In the records below, find the line with "1434x840 pixels." and the line with "Task: Open dropdown arrow beside Run icon"; return exactly those lines and every line between them.

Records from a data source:
☆ ☆ ☆ ☆
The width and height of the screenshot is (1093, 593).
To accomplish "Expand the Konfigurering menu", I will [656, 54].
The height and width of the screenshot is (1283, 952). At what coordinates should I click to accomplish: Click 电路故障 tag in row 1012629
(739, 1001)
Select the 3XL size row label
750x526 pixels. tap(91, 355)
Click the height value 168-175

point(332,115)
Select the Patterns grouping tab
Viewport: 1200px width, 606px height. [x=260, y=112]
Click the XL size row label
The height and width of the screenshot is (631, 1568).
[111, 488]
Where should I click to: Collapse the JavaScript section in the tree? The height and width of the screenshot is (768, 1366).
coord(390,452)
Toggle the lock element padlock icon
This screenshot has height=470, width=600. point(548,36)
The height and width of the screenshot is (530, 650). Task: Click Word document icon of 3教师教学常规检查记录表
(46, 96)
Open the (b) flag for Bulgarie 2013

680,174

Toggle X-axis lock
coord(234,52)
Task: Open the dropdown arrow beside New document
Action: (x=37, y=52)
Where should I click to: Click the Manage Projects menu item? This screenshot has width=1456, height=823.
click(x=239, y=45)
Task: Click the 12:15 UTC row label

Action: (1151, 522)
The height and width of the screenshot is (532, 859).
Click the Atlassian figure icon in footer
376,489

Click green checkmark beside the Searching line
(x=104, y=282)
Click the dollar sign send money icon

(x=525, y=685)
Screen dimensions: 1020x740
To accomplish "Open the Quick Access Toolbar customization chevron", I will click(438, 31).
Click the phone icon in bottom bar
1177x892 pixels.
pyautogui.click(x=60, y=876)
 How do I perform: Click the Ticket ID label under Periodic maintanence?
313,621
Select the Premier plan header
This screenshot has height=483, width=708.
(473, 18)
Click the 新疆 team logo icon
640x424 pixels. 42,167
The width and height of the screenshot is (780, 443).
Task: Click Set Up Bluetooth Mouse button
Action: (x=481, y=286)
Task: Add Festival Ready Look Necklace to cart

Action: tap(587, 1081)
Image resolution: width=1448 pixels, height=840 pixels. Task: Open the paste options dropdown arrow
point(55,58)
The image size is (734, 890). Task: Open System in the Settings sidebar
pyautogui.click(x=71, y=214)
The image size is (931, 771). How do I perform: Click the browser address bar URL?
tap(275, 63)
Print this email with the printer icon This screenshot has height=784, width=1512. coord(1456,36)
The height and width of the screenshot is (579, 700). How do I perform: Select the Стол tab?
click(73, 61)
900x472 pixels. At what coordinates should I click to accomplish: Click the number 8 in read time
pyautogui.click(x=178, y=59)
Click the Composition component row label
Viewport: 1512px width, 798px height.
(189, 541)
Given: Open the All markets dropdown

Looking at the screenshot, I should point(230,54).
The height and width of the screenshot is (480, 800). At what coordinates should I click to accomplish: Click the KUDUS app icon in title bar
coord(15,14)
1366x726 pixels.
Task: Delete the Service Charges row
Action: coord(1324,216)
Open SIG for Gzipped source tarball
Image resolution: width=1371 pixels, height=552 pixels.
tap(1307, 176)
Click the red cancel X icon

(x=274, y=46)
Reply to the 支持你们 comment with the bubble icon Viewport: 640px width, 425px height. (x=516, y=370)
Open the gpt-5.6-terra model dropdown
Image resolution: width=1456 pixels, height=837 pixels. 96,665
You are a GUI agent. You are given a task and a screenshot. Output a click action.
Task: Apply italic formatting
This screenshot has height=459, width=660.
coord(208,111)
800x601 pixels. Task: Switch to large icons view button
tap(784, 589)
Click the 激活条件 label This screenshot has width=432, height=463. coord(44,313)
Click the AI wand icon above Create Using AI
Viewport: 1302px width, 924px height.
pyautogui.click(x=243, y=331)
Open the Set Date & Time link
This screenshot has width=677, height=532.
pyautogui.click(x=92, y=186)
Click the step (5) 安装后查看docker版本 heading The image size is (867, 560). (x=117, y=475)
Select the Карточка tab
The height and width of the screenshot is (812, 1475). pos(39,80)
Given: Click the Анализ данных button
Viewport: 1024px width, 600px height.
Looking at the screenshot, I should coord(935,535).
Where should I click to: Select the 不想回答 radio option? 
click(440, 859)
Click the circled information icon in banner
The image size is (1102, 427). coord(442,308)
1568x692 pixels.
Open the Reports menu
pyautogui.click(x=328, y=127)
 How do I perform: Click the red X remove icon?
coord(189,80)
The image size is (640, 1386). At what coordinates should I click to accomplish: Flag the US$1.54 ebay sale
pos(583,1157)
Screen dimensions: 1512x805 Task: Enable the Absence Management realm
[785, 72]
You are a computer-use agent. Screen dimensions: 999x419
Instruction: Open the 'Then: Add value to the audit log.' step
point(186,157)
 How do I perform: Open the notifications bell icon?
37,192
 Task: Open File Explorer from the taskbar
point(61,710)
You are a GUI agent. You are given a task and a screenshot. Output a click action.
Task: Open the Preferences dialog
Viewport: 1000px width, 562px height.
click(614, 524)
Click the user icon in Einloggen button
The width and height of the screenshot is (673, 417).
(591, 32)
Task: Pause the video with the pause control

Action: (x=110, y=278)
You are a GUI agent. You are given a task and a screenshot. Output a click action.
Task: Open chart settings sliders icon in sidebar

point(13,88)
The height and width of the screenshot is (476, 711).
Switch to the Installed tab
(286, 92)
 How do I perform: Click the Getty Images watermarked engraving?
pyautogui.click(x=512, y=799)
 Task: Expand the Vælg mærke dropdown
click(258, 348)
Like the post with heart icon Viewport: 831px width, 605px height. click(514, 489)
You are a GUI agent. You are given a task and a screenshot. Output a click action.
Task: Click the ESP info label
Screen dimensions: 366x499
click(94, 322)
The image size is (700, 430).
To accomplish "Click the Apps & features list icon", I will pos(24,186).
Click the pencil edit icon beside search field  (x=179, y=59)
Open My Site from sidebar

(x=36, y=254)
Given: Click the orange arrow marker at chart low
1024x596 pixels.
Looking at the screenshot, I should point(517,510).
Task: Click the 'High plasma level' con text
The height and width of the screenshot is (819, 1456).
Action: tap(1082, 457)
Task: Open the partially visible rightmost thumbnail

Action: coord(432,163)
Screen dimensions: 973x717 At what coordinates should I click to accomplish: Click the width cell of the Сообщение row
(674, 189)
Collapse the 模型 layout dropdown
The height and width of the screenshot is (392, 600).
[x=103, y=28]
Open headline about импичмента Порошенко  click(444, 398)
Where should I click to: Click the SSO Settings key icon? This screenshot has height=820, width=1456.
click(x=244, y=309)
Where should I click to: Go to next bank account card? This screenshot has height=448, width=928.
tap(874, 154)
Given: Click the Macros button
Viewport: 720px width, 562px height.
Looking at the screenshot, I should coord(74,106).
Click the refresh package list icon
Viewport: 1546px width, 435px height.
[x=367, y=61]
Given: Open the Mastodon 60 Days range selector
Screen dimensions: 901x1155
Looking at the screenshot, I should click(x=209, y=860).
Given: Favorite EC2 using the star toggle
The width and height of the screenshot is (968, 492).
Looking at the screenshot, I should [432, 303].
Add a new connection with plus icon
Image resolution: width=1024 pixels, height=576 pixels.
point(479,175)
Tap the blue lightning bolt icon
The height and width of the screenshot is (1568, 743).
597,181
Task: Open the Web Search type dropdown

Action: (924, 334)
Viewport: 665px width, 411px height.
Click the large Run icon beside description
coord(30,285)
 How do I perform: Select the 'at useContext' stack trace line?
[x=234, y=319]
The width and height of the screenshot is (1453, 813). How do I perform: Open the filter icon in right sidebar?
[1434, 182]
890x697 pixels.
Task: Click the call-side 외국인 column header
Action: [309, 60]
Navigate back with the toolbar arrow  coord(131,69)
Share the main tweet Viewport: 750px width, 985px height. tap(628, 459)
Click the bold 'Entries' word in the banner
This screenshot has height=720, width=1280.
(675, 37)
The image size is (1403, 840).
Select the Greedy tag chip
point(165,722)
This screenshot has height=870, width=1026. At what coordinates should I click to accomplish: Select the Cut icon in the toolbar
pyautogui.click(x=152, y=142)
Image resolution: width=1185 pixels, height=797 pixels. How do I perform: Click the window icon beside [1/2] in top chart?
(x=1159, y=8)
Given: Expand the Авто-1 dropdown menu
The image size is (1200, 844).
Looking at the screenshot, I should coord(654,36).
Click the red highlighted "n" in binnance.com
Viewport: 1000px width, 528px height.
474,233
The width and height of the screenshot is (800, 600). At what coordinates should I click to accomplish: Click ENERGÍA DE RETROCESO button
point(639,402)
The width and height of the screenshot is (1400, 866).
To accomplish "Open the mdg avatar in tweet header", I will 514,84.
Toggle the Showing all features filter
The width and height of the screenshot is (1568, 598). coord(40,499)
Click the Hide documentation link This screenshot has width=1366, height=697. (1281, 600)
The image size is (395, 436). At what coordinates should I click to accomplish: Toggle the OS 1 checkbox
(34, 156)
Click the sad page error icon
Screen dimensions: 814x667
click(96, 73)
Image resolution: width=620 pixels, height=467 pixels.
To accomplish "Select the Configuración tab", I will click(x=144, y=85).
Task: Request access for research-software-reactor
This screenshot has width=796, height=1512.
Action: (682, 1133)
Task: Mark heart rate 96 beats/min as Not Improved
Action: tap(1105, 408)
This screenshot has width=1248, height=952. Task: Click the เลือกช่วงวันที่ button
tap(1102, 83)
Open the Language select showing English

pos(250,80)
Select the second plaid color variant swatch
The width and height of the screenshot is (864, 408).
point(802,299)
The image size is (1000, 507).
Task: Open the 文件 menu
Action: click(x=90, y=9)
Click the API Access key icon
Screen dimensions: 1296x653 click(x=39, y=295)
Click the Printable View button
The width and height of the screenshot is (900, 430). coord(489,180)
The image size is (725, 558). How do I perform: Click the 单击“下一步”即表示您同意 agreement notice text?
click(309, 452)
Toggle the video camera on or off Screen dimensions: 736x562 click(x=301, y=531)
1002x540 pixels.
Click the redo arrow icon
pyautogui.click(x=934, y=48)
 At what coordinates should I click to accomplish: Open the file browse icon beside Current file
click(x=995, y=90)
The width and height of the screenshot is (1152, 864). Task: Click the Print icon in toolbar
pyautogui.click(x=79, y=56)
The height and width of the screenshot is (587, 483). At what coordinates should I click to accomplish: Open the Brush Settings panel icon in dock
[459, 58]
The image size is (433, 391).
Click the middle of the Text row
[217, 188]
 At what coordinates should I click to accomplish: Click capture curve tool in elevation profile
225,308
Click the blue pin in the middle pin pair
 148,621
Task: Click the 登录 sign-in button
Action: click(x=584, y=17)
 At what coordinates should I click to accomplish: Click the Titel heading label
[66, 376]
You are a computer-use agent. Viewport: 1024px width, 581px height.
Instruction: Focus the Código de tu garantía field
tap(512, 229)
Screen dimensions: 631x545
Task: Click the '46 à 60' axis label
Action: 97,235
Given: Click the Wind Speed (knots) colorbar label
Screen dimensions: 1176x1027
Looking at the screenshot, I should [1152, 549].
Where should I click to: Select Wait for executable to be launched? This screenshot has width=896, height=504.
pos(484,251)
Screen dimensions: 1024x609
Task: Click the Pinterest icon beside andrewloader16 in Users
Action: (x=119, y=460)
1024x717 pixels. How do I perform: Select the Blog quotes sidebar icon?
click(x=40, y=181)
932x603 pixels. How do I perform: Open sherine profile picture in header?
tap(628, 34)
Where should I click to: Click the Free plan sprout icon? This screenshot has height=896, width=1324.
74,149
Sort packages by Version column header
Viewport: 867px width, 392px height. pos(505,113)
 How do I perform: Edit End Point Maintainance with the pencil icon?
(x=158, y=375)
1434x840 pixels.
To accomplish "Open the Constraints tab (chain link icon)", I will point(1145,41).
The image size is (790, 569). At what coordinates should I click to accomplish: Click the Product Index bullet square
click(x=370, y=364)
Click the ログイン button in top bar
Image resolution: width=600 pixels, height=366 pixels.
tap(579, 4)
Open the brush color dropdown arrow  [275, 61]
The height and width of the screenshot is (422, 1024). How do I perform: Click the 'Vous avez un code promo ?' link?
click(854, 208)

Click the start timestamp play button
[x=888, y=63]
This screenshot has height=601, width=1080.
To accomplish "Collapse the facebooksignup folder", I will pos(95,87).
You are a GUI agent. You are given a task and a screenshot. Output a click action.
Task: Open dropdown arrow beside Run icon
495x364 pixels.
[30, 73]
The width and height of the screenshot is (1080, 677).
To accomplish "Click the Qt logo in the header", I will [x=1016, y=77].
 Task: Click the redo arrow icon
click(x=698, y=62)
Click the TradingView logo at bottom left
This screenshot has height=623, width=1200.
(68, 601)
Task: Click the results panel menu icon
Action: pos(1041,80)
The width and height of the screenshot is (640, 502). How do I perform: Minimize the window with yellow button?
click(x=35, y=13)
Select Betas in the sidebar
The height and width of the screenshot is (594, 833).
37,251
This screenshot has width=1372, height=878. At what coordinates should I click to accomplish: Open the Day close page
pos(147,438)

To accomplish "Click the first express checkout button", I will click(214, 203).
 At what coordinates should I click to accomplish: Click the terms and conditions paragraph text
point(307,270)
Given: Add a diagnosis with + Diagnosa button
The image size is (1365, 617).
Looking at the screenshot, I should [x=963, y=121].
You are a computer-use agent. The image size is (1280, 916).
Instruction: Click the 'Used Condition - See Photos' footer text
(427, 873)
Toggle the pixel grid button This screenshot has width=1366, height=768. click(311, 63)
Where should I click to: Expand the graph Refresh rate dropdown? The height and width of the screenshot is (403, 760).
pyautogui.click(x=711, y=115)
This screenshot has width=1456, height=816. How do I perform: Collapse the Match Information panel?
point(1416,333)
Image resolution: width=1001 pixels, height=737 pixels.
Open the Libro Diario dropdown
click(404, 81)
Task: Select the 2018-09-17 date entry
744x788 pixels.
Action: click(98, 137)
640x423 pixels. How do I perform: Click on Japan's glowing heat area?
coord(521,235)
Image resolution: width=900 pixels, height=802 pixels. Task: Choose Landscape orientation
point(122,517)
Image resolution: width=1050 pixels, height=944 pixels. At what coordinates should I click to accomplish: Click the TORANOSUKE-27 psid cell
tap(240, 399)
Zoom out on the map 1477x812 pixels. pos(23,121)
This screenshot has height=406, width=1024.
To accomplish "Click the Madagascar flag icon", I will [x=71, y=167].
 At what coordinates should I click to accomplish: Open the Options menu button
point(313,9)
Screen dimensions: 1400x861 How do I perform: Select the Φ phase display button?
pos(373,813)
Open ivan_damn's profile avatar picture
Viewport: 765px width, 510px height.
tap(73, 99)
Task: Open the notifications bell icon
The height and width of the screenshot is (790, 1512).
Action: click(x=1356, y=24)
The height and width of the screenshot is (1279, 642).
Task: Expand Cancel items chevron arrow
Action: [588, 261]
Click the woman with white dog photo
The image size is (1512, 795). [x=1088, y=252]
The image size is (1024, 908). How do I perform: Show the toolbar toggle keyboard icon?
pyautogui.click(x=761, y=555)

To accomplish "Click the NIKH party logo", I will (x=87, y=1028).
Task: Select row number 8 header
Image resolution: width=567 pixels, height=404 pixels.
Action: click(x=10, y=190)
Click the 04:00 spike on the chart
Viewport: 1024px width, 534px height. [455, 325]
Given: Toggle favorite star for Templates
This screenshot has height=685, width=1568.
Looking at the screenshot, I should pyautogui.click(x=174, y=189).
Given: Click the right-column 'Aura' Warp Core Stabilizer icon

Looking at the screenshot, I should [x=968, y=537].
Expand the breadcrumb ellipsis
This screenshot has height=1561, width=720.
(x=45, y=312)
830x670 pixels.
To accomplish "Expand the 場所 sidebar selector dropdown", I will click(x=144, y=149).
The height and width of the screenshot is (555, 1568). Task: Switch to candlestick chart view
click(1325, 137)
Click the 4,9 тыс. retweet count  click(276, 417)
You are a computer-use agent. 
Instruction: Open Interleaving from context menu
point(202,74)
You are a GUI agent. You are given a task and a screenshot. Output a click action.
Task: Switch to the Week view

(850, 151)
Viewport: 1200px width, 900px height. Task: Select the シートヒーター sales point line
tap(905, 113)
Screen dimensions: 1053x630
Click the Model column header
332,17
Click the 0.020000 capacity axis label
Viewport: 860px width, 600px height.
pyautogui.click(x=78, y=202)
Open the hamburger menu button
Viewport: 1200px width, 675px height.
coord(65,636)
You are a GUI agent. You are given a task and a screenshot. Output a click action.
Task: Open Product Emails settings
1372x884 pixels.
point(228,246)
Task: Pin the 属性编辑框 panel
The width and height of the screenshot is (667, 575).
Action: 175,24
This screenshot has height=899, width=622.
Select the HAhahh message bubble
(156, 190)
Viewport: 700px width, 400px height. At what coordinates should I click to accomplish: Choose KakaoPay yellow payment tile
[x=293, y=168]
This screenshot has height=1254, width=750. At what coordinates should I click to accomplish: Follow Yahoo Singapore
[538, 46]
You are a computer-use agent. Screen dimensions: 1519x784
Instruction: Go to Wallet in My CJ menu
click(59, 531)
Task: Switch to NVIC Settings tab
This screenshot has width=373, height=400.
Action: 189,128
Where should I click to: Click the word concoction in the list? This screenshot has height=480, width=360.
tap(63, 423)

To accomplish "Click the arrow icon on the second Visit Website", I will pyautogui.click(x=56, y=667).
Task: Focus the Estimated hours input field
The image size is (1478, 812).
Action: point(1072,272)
☆ ☆ ☆ ☆
Output:
1434x840 pixels.
To accomplish "Open the Constraints tab (chain link icon)", I will point(1145,41).
The image size is (790, 569). At what coordinates should I click to accomplish: Click the Product Index bullet square
click(x=370, y=364)
Click the ログイン button in top bar
Image resolution: width=600 pixels, height=366 pixels.
tap(579, 4)
Open the brush color dropdown arrow  [275, 61]
The height and width of the screenshot is (422, 1024). How do I perform: Click the 'Vous avez un code promo ?' link?
click(854, 208)

Click the start timestamp play button
[x=888, y=63]
This screenshot has height=601, width=1080.
To accomplish "Collapse the facebooksignup folder", I will pos(95,87).
You are a GUI agent. You are given a task and a screenshot. Output a click action.
Task: Open dropdown arrow beside Run icon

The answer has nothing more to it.